**掲載本文:**
深いうめきをもって執り成し、支え、導いて下さる主なる神との交わりに結ばれていることを覚えつつ、新しい一週へと歩み出しましょう。

 「あなたが、御心に留めてくださるとは、人間は何ものなのでしょう。人の子は何ものなのでしょう。あなたが顧みてくださるとは」詩編8:5

 

7/16「我らの神」 説教者/川内活也牧師

イザヤ書 45:18~25

今年度は帯広教会の信仰告白に沿って御言葉に聴いています。信仰告白の第一項目で「聖書こそ教会と個人の信仰生活にとって唯一の完全な基準」であると私たちは告白し、前回は「神」の項目を見る中で、ヘブル11章1~6節を通し「神がおられること(神存在)を信じる」ことが信仰の根幹であることを確認しました。では、その「存在される神」を私たちはどのような御方であると信じるのでしょうか?私たちの教会の信仰告白では大きく4つの告白を挙げています。「キリストにおいて啓示された神」「唯一の神」「天地の造り主であり全てを治める神」「父・子・聖霊の三位にして一体なる神」を信じるとの宣言です。

造り主なる唯一の神

聖書は人類史の中で人間が想像して作った「概念の神」ではなく、天地万物と人類を創られた主なる神を証ししています。そしてイザヤ書45章18節をはじめ、繰り返し「わたしは神、ほかにはいない」と宣言される主なる神の言葉を響かせます。それゆえ、主なる神さまを「西洋の神」とか「クリスチャンの神」という考えに対し、この聖書の証しを信じる告白者である私たちは、「そうではない」と宣言するのです。22節にあるように「全ての人々」に向かい、主なる神さまは招きの声はかけられているのです。

**提供データ:**
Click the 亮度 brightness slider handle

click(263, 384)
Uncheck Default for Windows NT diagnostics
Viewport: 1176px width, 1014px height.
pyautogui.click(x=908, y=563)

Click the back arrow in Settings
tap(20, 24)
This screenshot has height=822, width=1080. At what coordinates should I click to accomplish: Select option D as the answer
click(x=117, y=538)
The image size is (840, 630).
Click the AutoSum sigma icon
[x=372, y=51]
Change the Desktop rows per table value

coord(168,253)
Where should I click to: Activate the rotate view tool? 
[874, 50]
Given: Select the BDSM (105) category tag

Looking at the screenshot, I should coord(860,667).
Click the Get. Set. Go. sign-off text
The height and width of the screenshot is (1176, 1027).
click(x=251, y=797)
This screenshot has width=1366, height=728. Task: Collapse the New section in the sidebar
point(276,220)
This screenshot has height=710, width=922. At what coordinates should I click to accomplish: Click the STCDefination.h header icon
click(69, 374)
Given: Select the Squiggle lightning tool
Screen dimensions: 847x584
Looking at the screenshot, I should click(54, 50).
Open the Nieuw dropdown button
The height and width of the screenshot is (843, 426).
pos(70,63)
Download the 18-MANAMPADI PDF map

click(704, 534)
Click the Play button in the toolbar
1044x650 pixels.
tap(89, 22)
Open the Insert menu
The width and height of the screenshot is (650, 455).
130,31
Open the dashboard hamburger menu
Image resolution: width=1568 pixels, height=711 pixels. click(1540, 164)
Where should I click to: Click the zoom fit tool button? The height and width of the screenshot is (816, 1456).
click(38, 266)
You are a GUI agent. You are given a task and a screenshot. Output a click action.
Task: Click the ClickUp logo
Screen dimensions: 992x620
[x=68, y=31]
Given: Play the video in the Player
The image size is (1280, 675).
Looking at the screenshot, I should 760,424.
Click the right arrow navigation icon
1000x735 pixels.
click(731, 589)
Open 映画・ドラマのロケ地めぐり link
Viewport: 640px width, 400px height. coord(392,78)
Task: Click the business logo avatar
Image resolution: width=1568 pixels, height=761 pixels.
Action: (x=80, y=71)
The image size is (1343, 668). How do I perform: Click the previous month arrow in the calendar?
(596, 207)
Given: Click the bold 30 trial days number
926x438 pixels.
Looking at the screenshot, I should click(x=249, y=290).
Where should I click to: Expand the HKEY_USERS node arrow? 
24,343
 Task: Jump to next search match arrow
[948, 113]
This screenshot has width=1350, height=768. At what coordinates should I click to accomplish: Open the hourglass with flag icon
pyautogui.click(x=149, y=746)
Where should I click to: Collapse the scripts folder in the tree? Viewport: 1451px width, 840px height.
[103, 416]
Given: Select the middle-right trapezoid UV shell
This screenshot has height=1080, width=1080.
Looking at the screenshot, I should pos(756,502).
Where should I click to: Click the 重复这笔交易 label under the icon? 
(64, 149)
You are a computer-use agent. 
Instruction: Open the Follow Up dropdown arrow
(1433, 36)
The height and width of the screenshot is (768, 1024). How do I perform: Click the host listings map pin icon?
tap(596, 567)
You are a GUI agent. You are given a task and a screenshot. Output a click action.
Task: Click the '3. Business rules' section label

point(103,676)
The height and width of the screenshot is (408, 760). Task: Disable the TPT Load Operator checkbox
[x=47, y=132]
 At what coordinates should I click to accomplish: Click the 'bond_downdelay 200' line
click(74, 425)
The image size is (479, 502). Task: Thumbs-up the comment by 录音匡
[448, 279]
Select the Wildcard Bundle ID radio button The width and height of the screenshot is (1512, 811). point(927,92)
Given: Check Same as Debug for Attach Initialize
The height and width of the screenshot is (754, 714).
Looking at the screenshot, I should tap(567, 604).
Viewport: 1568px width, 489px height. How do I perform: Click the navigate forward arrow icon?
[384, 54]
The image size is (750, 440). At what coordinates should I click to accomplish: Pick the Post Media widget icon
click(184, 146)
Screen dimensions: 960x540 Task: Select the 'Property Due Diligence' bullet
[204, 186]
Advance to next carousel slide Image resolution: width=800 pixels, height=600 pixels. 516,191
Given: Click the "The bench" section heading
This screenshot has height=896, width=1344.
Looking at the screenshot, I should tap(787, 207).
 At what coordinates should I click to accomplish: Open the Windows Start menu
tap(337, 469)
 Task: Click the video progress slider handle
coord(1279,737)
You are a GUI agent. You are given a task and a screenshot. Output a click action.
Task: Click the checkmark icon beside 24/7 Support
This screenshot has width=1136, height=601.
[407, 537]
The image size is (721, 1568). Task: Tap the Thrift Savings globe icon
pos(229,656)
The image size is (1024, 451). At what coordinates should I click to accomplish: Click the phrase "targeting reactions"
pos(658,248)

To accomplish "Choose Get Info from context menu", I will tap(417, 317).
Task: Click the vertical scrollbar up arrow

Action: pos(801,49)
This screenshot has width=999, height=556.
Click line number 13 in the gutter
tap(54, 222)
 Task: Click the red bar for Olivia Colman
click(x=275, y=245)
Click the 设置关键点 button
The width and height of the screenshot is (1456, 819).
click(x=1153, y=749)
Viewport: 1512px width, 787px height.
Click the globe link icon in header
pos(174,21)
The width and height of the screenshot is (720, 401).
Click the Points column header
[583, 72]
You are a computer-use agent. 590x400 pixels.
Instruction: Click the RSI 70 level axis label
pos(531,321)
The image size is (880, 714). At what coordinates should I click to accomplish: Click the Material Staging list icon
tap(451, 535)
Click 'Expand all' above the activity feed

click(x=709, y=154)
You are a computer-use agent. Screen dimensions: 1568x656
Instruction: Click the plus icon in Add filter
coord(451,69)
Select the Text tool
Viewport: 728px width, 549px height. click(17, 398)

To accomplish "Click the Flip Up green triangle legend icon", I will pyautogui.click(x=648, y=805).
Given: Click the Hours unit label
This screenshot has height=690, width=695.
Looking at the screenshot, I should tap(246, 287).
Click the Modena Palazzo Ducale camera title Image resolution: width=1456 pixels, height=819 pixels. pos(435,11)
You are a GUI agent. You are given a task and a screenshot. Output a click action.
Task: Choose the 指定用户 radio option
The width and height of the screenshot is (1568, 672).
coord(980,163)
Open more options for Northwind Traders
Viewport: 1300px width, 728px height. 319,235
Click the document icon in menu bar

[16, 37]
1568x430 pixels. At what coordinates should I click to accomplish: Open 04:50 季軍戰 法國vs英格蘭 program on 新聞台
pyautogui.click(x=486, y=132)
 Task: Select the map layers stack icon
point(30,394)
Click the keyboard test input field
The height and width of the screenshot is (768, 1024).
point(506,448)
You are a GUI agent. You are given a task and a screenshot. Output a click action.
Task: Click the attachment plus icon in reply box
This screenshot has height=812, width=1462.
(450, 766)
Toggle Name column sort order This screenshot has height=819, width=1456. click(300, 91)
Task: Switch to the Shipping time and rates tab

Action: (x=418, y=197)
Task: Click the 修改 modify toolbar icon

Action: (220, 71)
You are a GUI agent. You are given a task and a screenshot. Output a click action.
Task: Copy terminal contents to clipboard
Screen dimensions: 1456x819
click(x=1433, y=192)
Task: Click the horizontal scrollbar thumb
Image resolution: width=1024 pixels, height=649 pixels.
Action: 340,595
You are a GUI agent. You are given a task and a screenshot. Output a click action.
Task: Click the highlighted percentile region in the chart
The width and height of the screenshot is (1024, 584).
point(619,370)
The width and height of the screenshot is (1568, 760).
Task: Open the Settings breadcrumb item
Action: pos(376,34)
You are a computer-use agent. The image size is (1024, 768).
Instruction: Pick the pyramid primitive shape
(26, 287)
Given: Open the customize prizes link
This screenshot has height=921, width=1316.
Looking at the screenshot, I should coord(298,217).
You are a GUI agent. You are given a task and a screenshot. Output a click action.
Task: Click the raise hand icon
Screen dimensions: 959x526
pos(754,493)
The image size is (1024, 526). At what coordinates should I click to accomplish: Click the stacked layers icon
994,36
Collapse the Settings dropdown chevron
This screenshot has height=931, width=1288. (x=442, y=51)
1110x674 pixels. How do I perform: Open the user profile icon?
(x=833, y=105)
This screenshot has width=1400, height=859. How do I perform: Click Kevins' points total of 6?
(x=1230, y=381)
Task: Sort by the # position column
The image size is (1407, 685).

**作業内容:**
1: 「我らの神」の説教の説教者は誰ですか。
2: 「我らの神」の説教の文章を、最後の文の後から書き進めてください。
提供された行は、掲載本文とは関係がありません。

**各作業の解答:**
1: 川内活也牧師です。

2:
救い・愛・交わり

22節において神は「救いを得よ」と招かれます。その「救い」がイエス・キリストによって世に与えられました。ルターはヨハネ3章16節を「聖書の中の聖書」と表現しましたが、その言葉通りローマ5章8節にあるように神の愛はキリストの十字架において明らかに世に示されたのです。そもそも天地創造・人の創造とは神御自身が「神との交わりの存在=愛する子」を生み出された選びの業です。父・御子・聖霊の三位でありながら完全に一体である方・完全なる交わりの存在者である神と、私たちは1つに結ばれる交わりの存在として創造されたのです。ヨハネの手紙第一4章16節などで「神は愛」であると宣言されていますが、すなわち「愛」とは三位一体なる神御自身の本質である「完全なる交わり」の姿なのです。

「救い」は神との和解・交わり

その「完全なる交わり=愛」から離れた人類に対し、神は救いの御手を歴史の中に差し伸べられました。アブラハムの信仰を選び、彼の子孫となるイスラエルを「型」として選ばれ、イスラエルに与えられた「律法」の中に、動物犠牲として「和解のささげもの」を示されました。これは新改訳聖書では「交わりのいけにえ」と訳されています。誰との和解、誰との交わりでしょうか?それは天地の造り主・唯一の神との「和解・交わり」です。聖書の神は一貫して、御自身との「和解・交わり」へ立ち返るように語りかけています。創り主であり、いのちである方との交わりから断たれて歩む先には、死と滅びの道しか無いからです。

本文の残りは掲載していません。